# Exercise requirements:
Start at the line in the entries below that contains "Viewport: 227px width, 128px height.", stop at the line that contains "Task: Select the 私钥 field label", and output exactly the lines in that span, both ends included.

# Data provided:
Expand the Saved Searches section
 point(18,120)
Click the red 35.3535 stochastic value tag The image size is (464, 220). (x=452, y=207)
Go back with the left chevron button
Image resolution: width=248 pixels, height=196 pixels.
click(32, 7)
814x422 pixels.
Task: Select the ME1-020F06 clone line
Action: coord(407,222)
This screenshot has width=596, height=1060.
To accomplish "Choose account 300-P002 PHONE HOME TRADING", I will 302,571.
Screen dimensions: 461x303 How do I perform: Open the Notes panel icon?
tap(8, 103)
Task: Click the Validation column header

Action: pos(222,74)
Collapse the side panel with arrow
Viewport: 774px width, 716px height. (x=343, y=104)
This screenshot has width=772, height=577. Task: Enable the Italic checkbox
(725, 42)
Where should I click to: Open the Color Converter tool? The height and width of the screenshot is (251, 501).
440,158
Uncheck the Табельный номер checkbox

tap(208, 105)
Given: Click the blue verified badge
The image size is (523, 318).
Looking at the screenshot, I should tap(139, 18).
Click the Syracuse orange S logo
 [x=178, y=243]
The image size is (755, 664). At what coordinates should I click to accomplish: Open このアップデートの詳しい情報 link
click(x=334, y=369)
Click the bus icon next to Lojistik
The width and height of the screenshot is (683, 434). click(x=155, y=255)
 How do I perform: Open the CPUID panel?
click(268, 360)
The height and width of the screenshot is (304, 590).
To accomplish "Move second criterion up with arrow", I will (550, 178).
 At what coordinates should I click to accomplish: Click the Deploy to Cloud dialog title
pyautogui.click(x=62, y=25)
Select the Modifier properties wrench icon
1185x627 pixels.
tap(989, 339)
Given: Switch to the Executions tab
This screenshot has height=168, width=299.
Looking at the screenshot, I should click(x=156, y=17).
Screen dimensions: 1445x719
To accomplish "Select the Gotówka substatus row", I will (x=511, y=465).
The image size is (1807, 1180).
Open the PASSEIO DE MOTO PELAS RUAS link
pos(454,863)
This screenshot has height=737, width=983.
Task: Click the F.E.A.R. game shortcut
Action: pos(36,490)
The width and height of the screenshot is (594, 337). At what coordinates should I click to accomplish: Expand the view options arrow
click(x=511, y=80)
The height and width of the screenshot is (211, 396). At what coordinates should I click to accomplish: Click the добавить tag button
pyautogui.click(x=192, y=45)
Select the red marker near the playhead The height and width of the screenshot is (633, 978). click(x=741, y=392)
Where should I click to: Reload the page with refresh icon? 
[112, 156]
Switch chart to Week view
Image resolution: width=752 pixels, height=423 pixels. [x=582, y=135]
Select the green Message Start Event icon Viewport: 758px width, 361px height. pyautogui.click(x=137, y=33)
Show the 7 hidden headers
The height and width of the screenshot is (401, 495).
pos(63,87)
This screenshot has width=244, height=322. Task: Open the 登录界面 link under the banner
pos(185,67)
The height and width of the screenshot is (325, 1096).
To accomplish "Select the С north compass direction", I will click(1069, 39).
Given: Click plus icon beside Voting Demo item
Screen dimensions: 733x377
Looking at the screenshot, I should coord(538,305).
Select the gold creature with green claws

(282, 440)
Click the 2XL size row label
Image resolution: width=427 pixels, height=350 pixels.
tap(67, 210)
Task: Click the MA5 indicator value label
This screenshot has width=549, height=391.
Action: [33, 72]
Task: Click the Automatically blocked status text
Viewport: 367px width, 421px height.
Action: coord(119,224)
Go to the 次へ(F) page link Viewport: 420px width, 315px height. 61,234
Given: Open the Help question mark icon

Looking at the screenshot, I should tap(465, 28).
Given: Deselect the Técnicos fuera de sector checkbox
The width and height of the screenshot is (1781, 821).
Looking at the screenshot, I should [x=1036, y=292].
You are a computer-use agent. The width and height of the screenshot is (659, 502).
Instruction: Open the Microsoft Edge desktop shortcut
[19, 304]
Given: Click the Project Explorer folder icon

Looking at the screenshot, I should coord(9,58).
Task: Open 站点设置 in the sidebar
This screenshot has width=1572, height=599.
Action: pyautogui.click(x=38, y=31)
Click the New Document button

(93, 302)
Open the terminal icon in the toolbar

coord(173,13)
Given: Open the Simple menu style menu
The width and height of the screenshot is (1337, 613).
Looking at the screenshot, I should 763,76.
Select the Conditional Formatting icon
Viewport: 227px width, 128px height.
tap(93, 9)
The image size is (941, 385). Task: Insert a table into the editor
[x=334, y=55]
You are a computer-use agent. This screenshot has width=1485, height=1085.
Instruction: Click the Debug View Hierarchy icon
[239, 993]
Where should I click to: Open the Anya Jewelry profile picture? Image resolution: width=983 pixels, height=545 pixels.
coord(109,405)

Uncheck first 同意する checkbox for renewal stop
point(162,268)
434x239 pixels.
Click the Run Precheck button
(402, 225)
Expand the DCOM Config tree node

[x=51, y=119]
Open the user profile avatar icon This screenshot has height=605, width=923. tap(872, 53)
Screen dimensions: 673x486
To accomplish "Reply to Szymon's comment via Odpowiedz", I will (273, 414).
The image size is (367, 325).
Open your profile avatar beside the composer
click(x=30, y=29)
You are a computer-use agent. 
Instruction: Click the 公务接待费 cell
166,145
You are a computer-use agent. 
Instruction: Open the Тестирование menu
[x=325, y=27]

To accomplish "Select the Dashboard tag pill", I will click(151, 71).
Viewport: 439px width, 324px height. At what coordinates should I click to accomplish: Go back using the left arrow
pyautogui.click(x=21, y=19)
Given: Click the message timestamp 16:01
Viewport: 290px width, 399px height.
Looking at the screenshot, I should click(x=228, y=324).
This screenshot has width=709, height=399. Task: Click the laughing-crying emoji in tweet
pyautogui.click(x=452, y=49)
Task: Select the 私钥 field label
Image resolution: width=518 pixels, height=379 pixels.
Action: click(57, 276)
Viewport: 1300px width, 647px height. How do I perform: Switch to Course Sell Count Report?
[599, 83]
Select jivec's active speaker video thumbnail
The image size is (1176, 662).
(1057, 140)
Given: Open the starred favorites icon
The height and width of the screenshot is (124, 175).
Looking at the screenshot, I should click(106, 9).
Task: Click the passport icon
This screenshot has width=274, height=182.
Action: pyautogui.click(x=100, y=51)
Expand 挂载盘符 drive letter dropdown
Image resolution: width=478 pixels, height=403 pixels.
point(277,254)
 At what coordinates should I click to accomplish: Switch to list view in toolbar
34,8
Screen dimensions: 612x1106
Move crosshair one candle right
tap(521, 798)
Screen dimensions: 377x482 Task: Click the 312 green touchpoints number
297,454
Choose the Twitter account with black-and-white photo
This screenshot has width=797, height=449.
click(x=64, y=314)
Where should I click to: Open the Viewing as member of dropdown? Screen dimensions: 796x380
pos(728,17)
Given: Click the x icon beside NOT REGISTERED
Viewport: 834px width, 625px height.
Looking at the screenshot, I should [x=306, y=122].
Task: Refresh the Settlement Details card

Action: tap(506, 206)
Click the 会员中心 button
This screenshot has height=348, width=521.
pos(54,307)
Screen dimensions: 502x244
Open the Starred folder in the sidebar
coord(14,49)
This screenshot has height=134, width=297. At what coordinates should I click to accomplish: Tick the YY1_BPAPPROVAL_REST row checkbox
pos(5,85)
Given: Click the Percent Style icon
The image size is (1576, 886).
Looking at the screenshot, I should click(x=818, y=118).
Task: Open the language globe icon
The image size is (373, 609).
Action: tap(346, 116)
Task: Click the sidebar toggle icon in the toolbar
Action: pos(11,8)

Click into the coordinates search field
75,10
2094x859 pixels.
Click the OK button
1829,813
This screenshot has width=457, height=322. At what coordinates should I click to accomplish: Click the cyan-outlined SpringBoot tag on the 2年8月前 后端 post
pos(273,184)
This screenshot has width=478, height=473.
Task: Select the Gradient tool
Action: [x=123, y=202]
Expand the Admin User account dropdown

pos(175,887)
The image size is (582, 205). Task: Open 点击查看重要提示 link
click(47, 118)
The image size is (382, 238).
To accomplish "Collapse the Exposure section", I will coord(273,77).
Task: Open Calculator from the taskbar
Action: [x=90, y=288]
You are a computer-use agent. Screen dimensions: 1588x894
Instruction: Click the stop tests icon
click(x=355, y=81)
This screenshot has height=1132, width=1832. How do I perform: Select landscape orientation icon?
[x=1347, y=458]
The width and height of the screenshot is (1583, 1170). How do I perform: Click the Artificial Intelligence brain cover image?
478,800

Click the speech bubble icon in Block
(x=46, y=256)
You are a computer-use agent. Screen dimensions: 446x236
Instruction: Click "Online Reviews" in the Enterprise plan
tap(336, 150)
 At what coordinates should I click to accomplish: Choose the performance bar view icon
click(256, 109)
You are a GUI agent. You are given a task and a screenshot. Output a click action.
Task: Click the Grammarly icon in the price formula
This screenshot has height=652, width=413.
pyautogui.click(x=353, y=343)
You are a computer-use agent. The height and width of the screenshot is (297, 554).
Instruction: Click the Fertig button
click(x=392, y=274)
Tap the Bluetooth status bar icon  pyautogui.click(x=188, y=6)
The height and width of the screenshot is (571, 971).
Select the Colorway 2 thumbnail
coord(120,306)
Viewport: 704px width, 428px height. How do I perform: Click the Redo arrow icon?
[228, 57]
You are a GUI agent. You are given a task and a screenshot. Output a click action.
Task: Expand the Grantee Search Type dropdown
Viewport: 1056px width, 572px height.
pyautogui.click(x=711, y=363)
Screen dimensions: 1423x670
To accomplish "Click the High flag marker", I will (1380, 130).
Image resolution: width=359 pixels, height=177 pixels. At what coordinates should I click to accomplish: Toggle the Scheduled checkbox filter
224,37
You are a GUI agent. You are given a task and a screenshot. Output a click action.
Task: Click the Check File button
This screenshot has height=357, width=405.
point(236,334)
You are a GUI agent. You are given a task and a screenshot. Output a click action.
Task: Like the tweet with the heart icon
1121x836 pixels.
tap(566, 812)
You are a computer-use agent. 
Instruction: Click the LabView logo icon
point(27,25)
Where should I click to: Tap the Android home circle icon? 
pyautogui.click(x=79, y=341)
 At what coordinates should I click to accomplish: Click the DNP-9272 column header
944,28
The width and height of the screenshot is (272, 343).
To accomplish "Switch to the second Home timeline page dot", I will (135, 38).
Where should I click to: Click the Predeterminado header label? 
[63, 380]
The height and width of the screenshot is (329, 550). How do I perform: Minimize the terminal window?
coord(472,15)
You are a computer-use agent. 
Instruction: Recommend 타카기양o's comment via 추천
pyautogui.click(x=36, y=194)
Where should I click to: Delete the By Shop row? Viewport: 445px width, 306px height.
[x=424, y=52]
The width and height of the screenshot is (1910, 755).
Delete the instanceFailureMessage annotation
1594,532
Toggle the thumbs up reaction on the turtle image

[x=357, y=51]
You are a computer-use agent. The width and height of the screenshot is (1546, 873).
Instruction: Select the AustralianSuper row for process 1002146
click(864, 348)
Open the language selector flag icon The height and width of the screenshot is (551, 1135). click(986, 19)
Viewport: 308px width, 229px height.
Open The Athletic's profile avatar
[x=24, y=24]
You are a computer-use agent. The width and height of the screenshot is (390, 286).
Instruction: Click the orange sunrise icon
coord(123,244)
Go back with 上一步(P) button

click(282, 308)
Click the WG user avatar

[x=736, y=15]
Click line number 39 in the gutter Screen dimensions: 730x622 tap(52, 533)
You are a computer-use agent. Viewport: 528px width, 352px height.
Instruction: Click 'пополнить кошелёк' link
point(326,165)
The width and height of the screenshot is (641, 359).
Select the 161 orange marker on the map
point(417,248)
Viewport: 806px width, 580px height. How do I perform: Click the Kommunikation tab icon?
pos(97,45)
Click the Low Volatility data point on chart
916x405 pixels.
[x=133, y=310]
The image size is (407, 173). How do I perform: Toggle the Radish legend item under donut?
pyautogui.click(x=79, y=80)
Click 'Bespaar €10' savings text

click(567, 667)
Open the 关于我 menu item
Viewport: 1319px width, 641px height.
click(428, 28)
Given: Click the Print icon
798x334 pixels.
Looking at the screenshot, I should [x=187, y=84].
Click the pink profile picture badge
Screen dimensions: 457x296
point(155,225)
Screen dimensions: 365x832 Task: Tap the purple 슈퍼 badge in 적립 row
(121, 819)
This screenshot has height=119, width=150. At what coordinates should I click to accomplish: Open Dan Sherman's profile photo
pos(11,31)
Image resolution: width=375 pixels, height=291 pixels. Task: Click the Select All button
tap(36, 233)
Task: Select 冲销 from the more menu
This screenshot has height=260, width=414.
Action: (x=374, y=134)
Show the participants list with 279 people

# Output below:
Viewport: 227px width, 128px height.
tap(93, 9)
The image size is (941, 385). Task: Insert a table into the editor
[x=334, y=55]
You are a computer-use agent. This screenshot has width=1485, height=1085.
Instruction: Click the Debug View Hierarchy icon
[239, 993]
Where should I click to: Open the Anya Jewelry profile picture? Image resolution: width=983 pixels, height=545 pixels.
coord(109,405)

Uncheck first 同意する checkbox for renewal stop
point(162,268)
434x239 pixels.
Click the Run Precheck button
(402, 225)
Expand the DCOM Config tree node

[x=51, y=119]
Open the user profile avatar icon This screenshot has height=605, width=923. tap(872, 53)
Screen dimensions: 673x486
To accomplish "Reply to Szymon's comment via Odpowiedz", I will (273, 414).
The image size is (367, 325).
Open your profile avatar beside the composer
click(x=30, y=29)
You are a computer-use agent. 
Instruction: Click the 公务接待费 cell
166,145
You are a computer-use agent. 
Instruction: Open the Тестирование menu
[x=325, y=27]

To accomplish "Select the Dashboard tag pill", I will click(151, 71).
Viewport: 439px width, 324px height. At what coordinates should I click to accomplish: Go back using the left arrow
pyautogui.click(x=21, y=19)
Given: Click the message timestamp 16:01
Viewport: 290px width, 399px height.
Looking at the screenshot, I should click(x=228, y=324).
This screenshot has width=709, height=399. Task: Click the laughing-crying emoji in tweet
pyautogui.click(x=452, y=49)
Task: Select the 私钥 field label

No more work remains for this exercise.